NORTH CHICAGO, Ill. (WLS) -- A program in a far north suburb is tearing down vacant properties in an effort to boost home values and promote safety.

The North Chicago initiative, known as the Blighted Properties Program, targets vacant and abandoned properties as the city continues to battle urban blight.

The program started in 2017 and since then, there have been 22 demolitions.

On Thursday, crews were taking down a dilapidated house on Elizabeth Street. It's the first of at least a dozen demolitions planned for this year.

"What we want to do is not just rid of the blight, but also bring these properties back into productive use," said Victor Barrera, director of economic and community development in North Chicago. "We have seen 70% increase in the property values here in North Chicago."

According to at least one online real estate marketplace, the median home value in North Chicago is just over $108,000 and it's expected to increase.

While the city's program looks to address the safety concerns vacant and abandoned properties often create, officials said their goal is to revitalize affected neighborhoods by replacing demolished homes with renovated or new ones.

Long-term Alderman Bonny Mayfield said about 60% of North Chicago residents are renters.

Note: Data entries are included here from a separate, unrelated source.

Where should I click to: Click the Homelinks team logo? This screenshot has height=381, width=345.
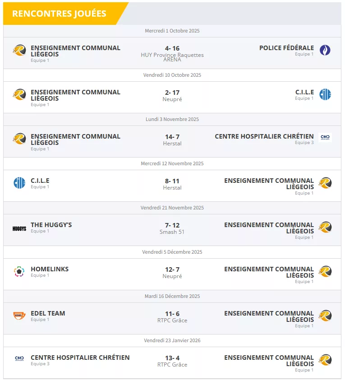tap(19, 272)
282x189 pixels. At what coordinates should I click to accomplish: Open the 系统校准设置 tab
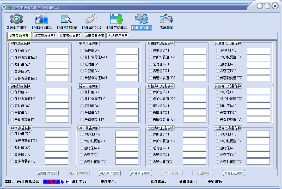(x=118, y=35)
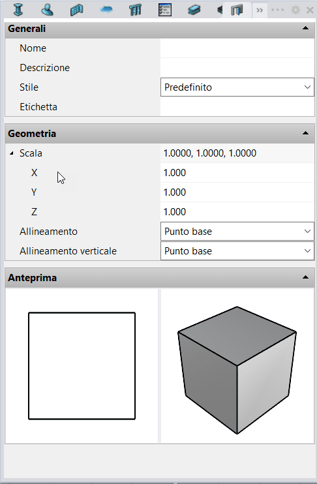Select the column icon tab
317x484 pixels.
18,10
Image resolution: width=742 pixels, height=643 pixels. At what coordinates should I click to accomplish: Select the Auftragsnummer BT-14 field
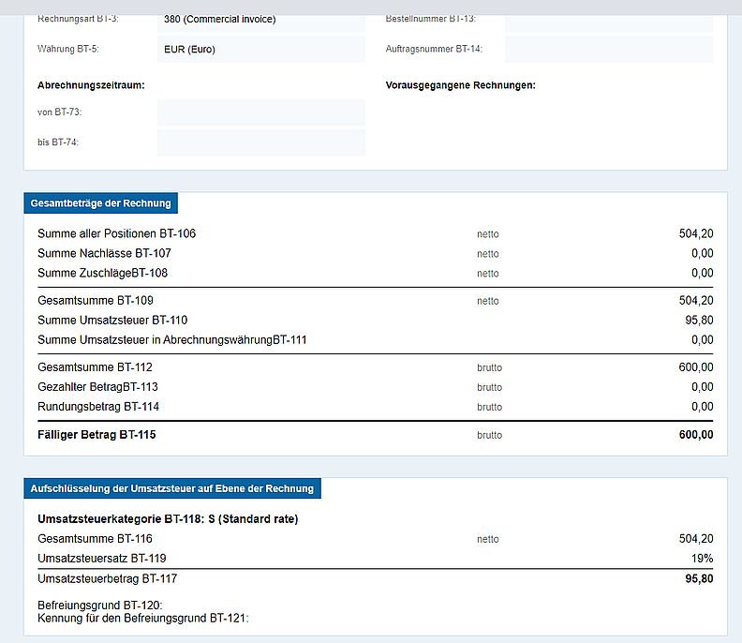pos(609,49)
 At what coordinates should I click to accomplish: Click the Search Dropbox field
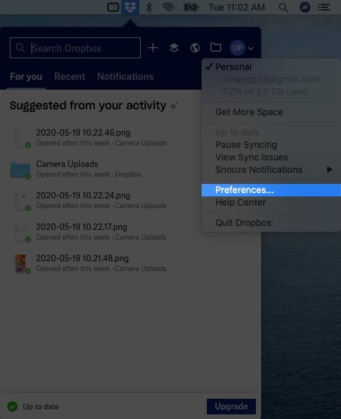(x=75, y=48)
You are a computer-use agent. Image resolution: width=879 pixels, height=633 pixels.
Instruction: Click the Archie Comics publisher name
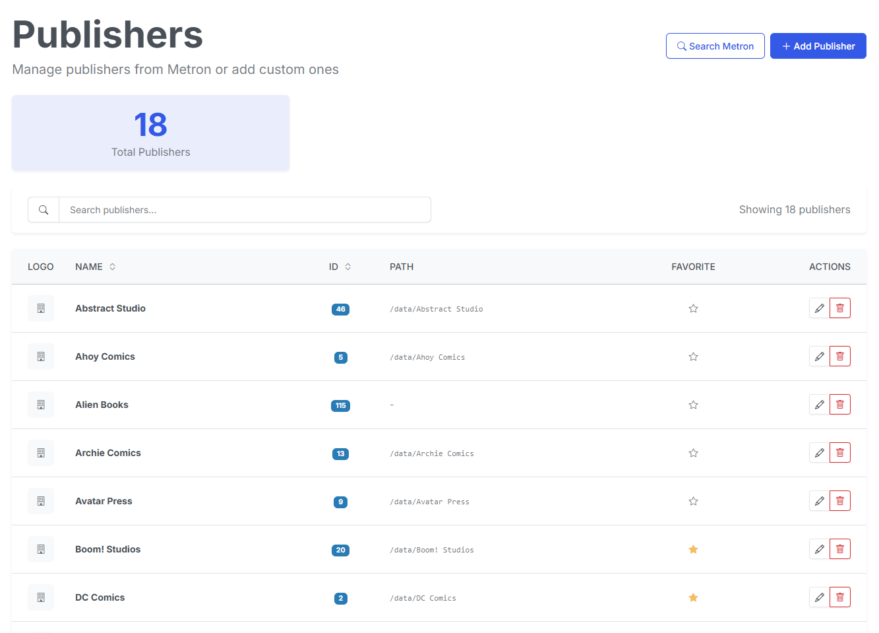pos(108,453)
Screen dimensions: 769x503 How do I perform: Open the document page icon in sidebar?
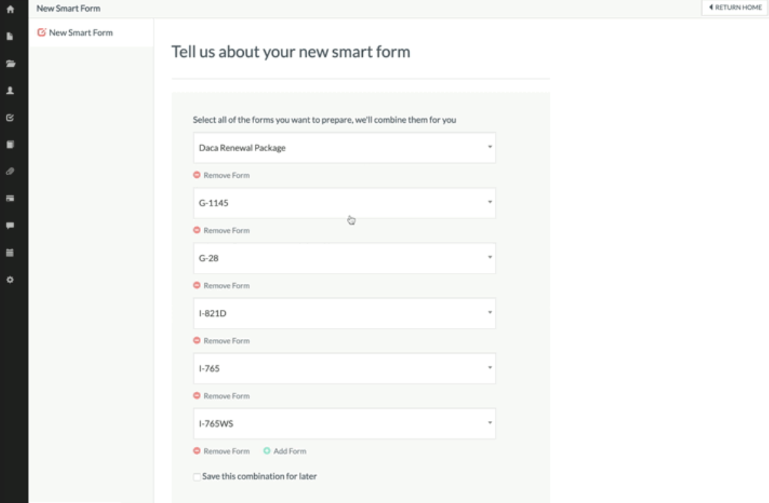[x=10, y=37]
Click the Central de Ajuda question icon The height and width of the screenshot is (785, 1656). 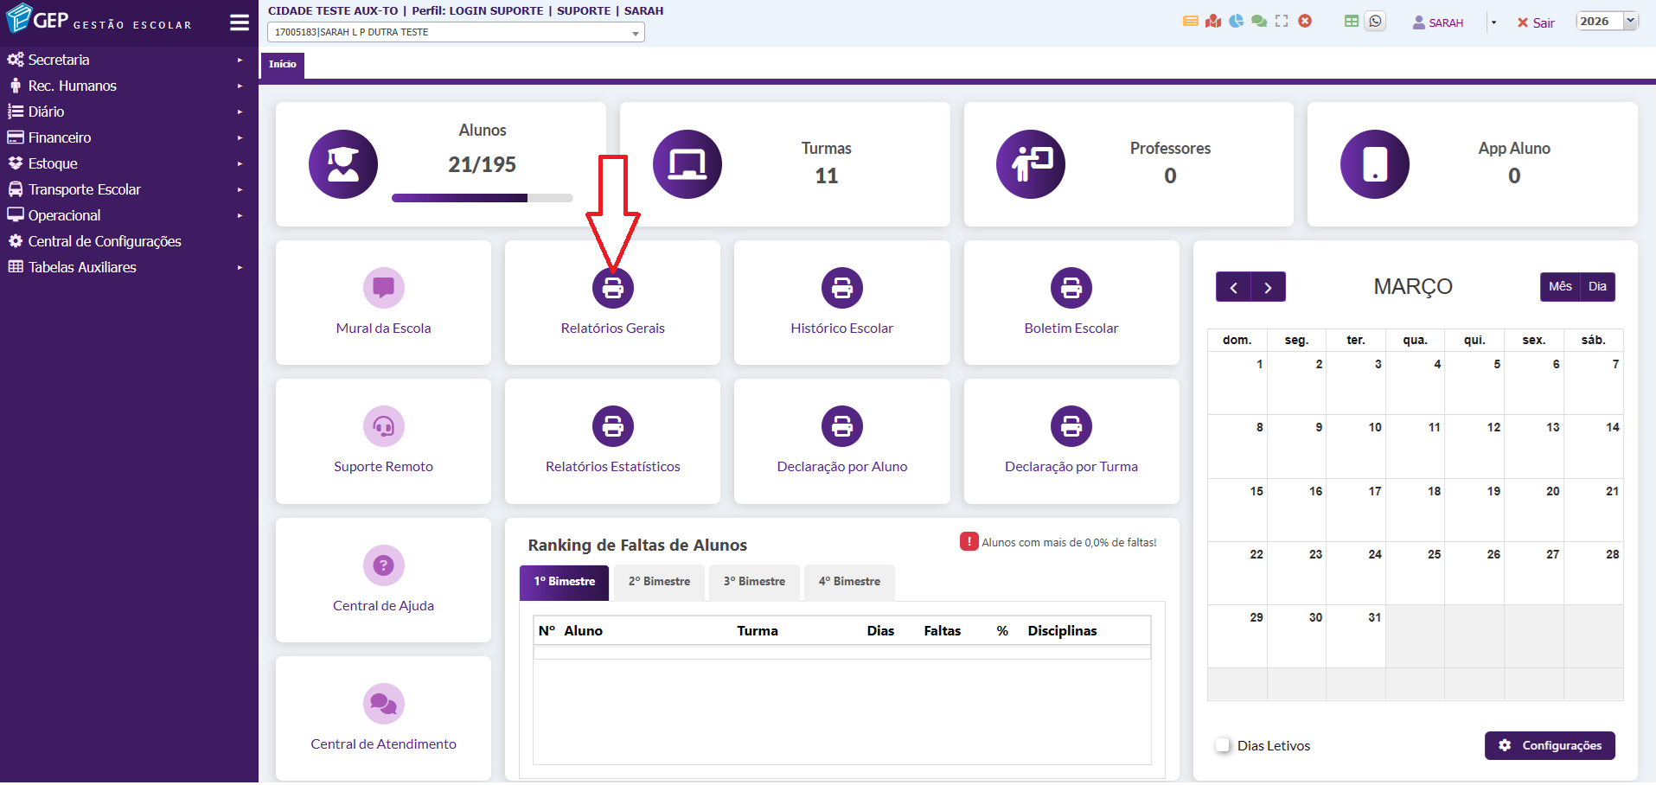(x=383, y=565)
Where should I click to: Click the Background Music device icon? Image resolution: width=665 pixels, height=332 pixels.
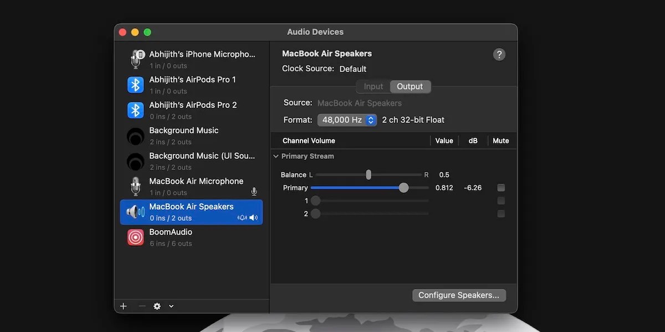pyautogui.click(x=135, y=135)
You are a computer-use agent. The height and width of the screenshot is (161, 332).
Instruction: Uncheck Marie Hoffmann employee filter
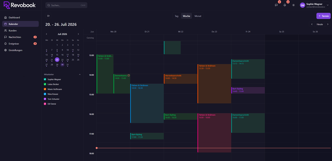(x=45, y=89)
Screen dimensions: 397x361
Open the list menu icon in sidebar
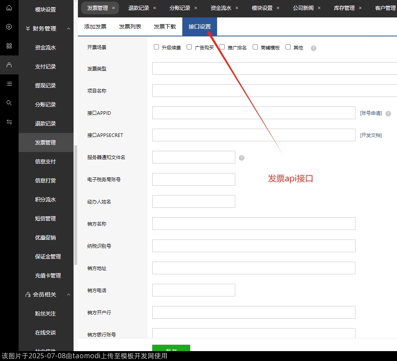[9, 84]
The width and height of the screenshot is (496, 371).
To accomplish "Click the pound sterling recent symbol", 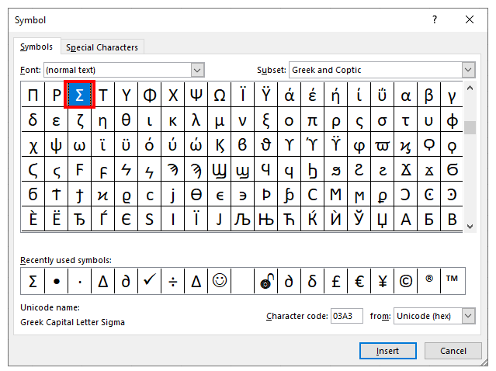I will (336, 282).
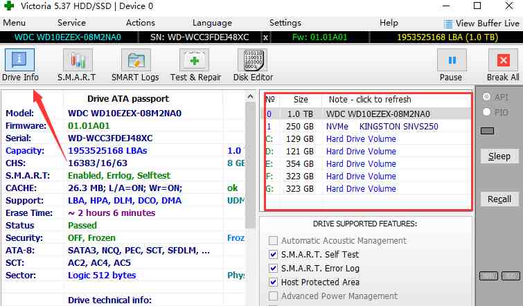This screenshot has height=306, width=523.
Task: Pause the current operation
Action: (x=450, y=66)
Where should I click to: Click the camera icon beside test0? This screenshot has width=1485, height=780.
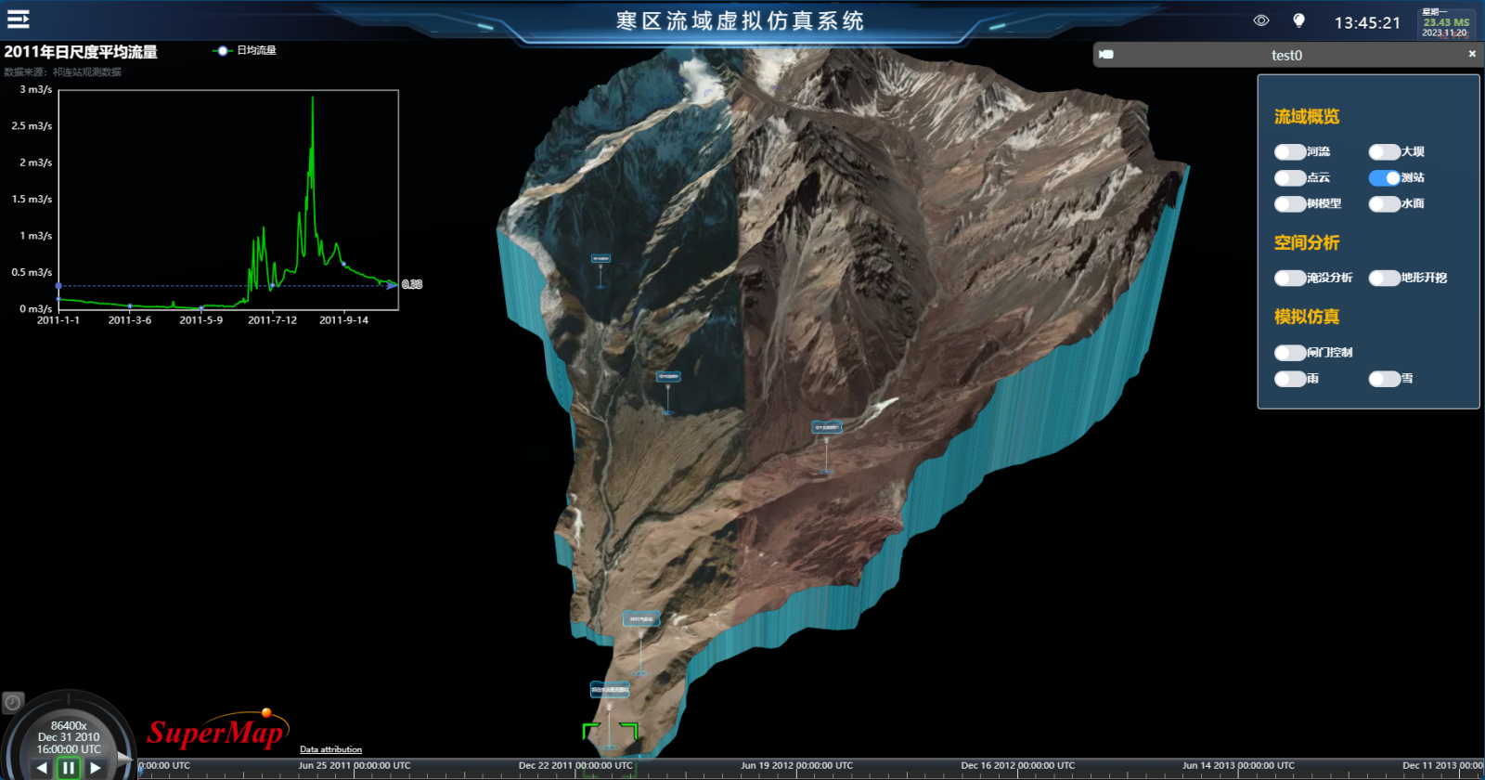[1106, 55]
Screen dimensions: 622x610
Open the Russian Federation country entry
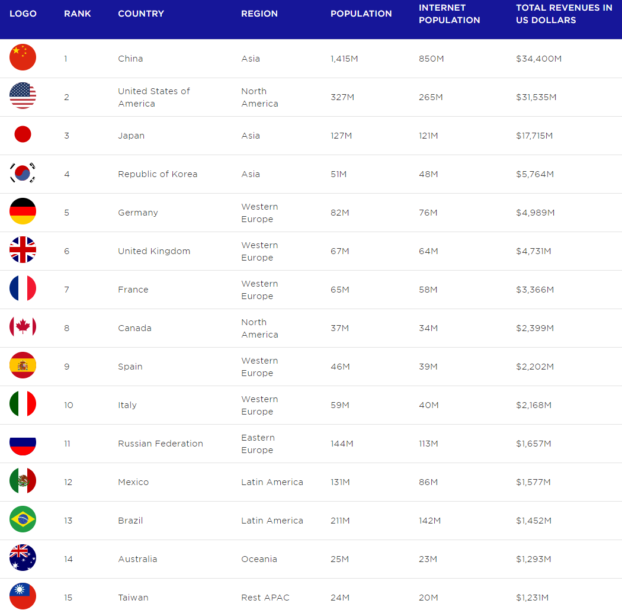pyautogui.click(x=161, y=444)
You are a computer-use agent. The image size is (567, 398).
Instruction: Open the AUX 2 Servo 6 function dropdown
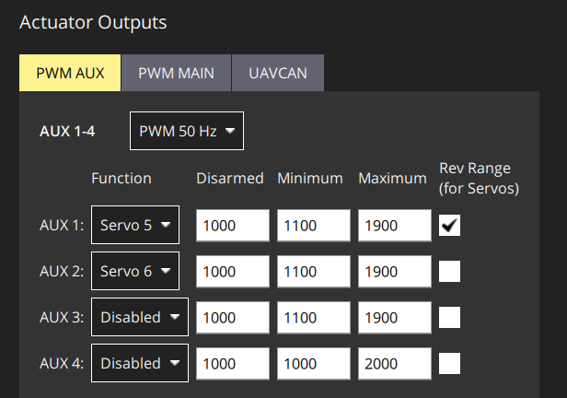pos(135,272)
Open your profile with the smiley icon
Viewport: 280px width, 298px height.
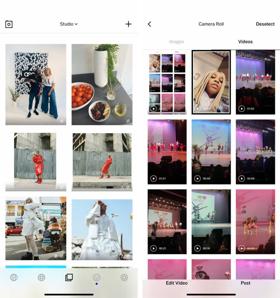[96, 278]
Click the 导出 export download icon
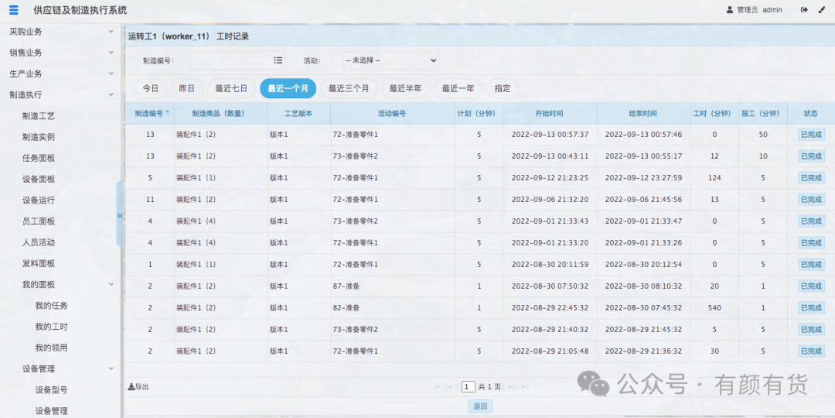Screen dimensions: 835x418 [x=131, y=386]
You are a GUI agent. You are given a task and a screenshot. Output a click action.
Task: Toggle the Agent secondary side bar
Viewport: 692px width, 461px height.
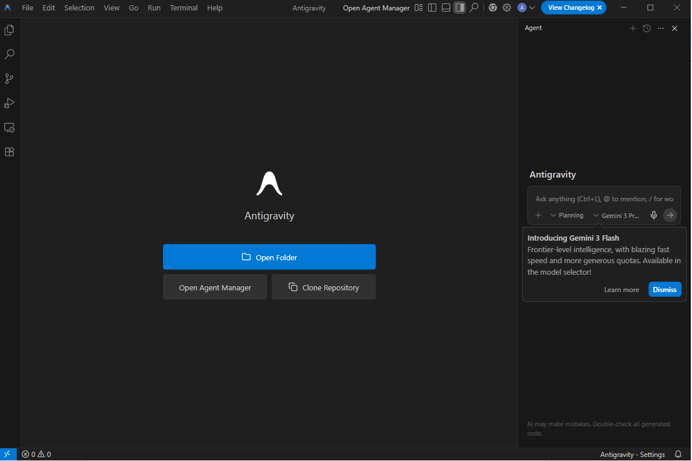[460, 8]
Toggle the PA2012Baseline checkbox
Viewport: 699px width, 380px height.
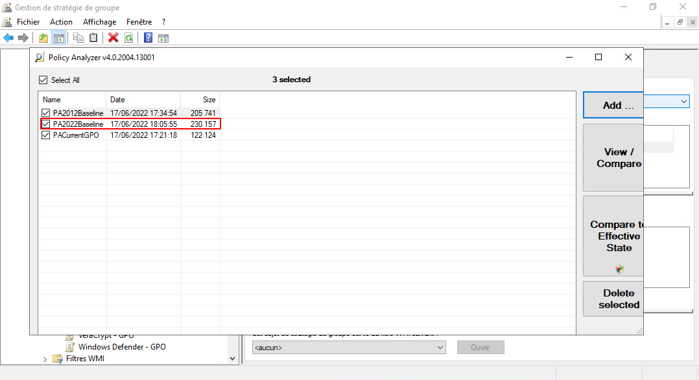tap(45, 113)
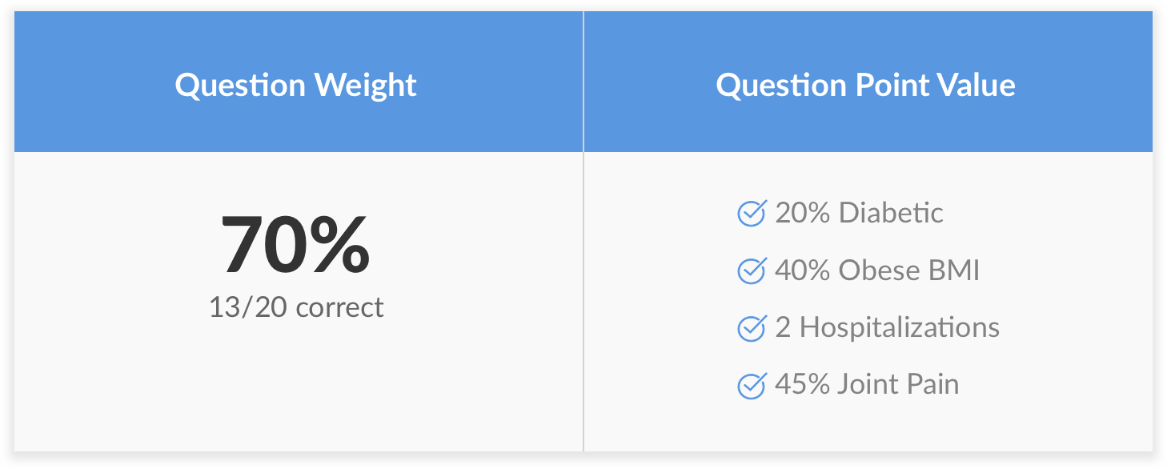
Task: Click the check icon beside 20% Diabetic
Action: coord(752,213)
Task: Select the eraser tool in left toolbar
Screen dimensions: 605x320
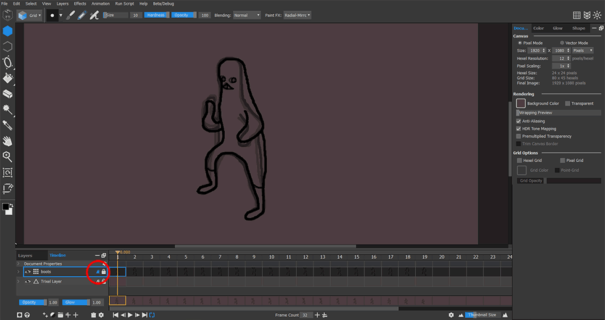Action: (8, 94)
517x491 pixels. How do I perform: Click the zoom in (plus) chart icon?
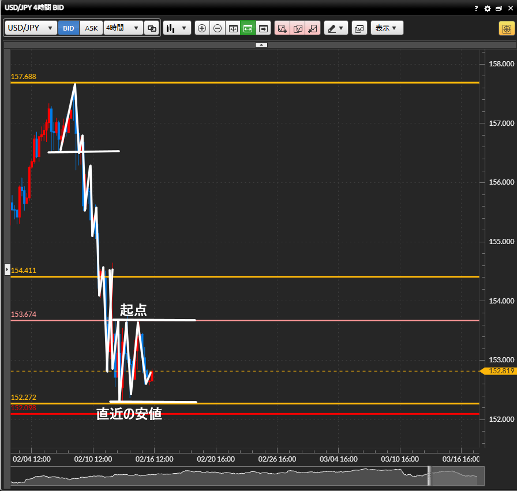[x=201, y=28]
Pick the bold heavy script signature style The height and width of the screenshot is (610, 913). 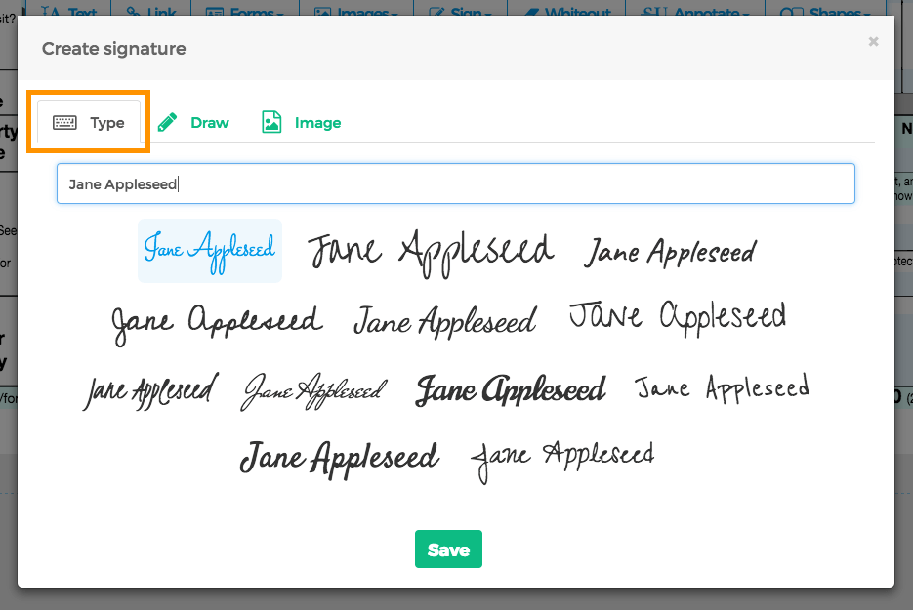pos(511,390)
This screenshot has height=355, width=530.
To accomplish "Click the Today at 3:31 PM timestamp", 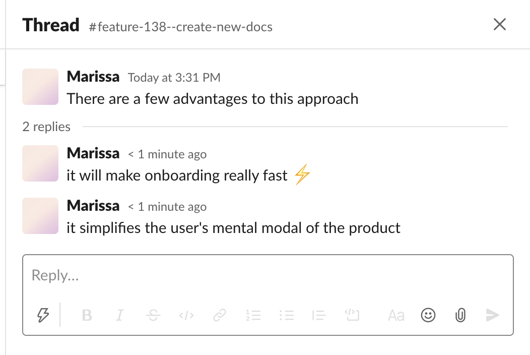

"When you are a homeowner, you are invested in the property, in neighbors, in community," Mayfield said. "So it was very important for us to turn North Chicago around."

That's where North Chicago resident David Weil comes in. The city is working with nonprofits like Weil's, ReNew Communities, as well as builders to develop affordable housing for families.

"Really, the secret sauce is about the community," Weil said. "The house is just the tool, and that's what we're trying to do."